REPUBLIKA.CO.ID, JAKARTA -- Wahana lingkungan Hidup (Walhi) merekomendasikan Pemerintah menggelar pengadilan lingkungan bagi pihak yang membuka lahan dengan cara membakar hutan. Proses hukum yang diupayakan selama ini dinilai lamban, bahkan cenderung ada pembiaran.
Kepala Departemen Jaringan dan Pengembangan Sumber Daya Walhi, Khalisah Khalid mengatakan, pihaknya menagih komitmen Presiden SBY untuk menindak tegas oknum dan perusahaan yang terlibat pembakaran hutan di Riau. Selama 17 tahun terakhir, Pemerintah dinilai membiarkan perusahaan membuka lahan dengan cara tersebut.

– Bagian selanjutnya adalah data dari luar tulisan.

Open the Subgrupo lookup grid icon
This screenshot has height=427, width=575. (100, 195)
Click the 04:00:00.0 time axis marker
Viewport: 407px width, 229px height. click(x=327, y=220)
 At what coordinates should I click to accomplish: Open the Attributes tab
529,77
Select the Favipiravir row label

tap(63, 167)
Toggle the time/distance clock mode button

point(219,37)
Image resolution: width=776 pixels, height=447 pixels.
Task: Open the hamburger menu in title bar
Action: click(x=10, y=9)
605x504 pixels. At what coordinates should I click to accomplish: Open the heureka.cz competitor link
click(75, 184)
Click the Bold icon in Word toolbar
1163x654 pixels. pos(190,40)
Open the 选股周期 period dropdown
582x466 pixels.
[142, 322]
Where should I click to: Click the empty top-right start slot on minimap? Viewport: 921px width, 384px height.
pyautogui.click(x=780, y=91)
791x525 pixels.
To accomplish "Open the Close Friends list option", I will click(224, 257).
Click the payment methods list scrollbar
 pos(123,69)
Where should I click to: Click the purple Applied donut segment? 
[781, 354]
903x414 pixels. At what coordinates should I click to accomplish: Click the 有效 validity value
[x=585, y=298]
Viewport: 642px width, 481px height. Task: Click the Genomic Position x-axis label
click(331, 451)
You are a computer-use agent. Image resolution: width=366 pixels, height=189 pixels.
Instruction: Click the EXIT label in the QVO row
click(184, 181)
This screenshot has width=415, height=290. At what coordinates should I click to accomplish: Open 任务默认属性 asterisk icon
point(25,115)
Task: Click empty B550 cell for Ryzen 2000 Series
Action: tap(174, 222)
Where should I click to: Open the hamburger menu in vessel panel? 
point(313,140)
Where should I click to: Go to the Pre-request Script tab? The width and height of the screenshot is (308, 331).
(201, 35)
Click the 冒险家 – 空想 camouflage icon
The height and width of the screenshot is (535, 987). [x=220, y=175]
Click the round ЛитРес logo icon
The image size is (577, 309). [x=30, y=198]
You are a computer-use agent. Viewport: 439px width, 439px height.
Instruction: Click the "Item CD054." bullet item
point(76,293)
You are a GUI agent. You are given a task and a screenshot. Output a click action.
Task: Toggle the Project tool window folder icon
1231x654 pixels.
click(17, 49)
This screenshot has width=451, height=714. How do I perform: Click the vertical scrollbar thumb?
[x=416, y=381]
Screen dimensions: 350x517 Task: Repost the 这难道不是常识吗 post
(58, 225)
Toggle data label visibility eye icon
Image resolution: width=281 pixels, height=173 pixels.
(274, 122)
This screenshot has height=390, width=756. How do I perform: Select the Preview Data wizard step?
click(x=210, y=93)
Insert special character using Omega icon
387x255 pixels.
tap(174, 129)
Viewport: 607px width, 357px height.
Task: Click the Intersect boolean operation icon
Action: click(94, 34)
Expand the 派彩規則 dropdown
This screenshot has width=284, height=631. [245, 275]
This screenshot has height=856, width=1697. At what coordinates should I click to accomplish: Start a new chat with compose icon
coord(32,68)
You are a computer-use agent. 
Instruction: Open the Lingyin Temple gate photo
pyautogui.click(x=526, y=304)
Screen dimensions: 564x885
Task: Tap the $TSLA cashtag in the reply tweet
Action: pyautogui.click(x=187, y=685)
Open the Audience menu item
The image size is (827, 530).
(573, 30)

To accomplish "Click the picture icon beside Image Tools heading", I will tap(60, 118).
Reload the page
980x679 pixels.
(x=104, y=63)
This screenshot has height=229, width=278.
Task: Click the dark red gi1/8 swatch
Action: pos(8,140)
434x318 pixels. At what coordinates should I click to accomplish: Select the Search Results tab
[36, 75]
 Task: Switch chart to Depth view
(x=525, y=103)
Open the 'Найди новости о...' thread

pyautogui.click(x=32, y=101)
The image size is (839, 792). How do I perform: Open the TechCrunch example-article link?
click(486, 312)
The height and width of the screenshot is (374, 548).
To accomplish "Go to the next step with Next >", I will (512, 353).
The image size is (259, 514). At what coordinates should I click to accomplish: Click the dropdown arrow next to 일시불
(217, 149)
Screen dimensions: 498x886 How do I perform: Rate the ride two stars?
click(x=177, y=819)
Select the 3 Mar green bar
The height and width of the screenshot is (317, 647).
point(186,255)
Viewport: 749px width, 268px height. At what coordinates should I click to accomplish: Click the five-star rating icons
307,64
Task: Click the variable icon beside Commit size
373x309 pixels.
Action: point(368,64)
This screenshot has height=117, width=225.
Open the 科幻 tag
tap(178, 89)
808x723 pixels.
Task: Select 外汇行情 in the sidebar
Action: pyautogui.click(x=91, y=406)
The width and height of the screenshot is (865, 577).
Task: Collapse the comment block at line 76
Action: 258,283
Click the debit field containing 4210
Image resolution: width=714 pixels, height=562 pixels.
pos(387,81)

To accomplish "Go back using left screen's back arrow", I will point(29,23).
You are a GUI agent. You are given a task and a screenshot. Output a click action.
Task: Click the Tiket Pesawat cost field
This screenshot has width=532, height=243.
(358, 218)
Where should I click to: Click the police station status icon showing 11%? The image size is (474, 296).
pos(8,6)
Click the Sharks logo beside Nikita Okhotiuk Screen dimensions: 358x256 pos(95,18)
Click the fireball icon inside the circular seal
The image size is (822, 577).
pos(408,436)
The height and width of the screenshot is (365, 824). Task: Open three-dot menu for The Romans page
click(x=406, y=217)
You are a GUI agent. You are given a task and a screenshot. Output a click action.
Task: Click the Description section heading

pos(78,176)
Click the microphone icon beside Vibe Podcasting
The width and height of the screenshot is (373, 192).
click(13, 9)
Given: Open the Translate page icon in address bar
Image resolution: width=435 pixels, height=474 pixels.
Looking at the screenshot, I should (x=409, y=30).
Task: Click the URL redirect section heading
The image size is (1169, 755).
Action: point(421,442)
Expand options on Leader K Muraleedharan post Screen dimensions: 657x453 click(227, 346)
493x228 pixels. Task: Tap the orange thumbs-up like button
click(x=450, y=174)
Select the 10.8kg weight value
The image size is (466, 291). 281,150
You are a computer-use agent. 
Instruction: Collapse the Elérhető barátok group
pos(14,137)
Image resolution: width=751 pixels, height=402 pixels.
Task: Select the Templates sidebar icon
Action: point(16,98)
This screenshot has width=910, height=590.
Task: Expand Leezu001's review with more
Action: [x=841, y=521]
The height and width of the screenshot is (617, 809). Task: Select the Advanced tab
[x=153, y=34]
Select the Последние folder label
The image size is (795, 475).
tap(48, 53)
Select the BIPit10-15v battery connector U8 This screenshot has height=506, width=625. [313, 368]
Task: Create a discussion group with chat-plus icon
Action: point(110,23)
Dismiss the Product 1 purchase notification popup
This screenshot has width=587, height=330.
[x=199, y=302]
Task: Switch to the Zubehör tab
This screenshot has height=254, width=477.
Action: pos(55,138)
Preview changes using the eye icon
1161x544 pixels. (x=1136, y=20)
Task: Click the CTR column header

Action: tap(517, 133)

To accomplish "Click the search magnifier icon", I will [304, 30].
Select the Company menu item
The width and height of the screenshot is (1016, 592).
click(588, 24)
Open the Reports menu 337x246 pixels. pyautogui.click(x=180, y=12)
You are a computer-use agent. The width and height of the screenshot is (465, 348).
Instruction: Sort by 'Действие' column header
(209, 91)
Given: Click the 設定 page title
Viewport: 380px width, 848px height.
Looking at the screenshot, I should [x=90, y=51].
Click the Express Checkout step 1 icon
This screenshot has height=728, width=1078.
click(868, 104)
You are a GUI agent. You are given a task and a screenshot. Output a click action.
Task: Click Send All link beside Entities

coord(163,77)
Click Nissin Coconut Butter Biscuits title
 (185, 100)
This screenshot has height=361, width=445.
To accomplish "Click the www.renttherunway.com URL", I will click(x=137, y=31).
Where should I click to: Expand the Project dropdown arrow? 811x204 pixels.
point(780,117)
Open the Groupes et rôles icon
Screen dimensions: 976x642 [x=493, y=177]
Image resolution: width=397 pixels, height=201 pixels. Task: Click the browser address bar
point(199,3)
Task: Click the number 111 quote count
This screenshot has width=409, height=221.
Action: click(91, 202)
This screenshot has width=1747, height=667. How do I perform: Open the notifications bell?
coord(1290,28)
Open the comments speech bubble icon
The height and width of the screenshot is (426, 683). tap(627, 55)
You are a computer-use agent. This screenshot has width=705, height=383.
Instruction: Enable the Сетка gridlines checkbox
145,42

"Perlu dibentuk pengadilan lingkungan untuk memberantas pelaku pembakaran hutan. Mereka disebut melakukan kejahatan masif dan termasuk dalam kategori ekstraordinary crime, harus ada penanganan hukum khusus," kata Khalisah saat dikonfirmasi wartawan kemarin.
Menurut dia, Pemerintah belum serius mengupayakan penegakan hukum pagi pelaku pembakaran hutan. Padahal, pihaknya telah mengantungi sejumlah nama perusahaan yang diduga terlibat dalam kasus tersebut. Seharusnya, bisa segera melangsungkan penyelidikan dan penyidikan.
Penanganan kebakaran hutan sejauh ini dianggap sporadis dan reaktif. Artinya, setiap kali ada api, lalu dibom dengan hujan buatan. Padahal cara seperti itu justru memakan biaya yang mahal, kemudian tahun depan, akan terjadi hal serupa.
"Penanganan model tersebut sudah tidak dapat dipertahankan lagi. Kalau terus dilakukan, berarti negara sudah turut serta melakukan kejahatan lingkungan karena telah melakukan pembiaran," ujar dia.
Dia menambahkan, akibat dari pembakaran hutan yakni adanya kerugian materi dan tentunya mempengaruhi kualitas hidup generasi muda bangsa. Selain upaya preventif, mereka juga harus mengkaji ulang izin-izin yang diberikan.
"Negara mempunyai otoritas untuk melakukan review izin terhadap perusahaan-perusahaan yang ditengarai membakar lahan. Bisa juga mencabut izinnya," kata dia.